> [Task goal]: Only the lines that include "agent" should be copied from the data below.

> [Stored items from a collection]:
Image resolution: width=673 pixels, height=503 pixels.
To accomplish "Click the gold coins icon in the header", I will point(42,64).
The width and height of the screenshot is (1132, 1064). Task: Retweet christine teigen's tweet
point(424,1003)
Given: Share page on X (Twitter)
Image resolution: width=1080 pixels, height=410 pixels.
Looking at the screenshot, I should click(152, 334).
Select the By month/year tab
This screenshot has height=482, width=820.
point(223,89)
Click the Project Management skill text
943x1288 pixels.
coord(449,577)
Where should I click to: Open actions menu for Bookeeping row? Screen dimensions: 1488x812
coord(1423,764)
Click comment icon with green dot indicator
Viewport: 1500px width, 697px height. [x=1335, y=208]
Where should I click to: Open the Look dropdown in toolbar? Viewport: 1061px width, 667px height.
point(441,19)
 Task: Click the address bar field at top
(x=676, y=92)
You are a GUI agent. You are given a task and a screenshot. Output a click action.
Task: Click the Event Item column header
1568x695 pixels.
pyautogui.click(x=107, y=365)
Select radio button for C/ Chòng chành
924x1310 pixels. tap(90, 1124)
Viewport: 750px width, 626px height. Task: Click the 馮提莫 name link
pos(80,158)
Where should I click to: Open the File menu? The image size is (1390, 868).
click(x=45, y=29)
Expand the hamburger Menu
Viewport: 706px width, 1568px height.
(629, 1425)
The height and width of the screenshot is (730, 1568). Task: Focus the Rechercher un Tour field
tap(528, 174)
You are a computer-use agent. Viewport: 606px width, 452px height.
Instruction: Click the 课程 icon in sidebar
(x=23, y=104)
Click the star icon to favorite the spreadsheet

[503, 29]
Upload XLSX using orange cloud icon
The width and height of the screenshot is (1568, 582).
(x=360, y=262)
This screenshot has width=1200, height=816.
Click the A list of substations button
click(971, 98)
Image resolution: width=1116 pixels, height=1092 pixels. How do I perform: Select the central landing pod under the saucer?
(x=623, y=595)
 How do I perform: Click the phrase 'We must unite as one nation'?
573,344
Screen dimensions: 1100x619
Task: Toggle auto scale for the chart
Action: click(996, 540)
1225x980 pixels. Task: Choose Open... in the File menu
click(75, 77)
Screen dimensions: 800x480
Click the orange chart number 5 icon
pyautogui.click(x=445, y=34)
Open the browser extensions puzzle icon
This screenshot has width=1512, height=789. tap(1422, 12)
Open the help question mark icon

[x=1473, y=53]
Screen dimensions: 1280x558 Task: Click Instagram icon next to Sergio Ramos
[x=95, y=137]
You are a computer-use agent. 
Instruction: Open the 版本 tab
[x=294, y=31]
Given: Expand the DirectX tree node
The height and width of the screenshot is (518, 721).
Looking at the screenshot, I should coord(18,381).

> [Solution to this problem]:
You are a GUI agent. You are given a task and a screenshot. Output a click action.
You are a computer-use agent. Viewport: 606px width, 452px height.
You are a computer-use agent. 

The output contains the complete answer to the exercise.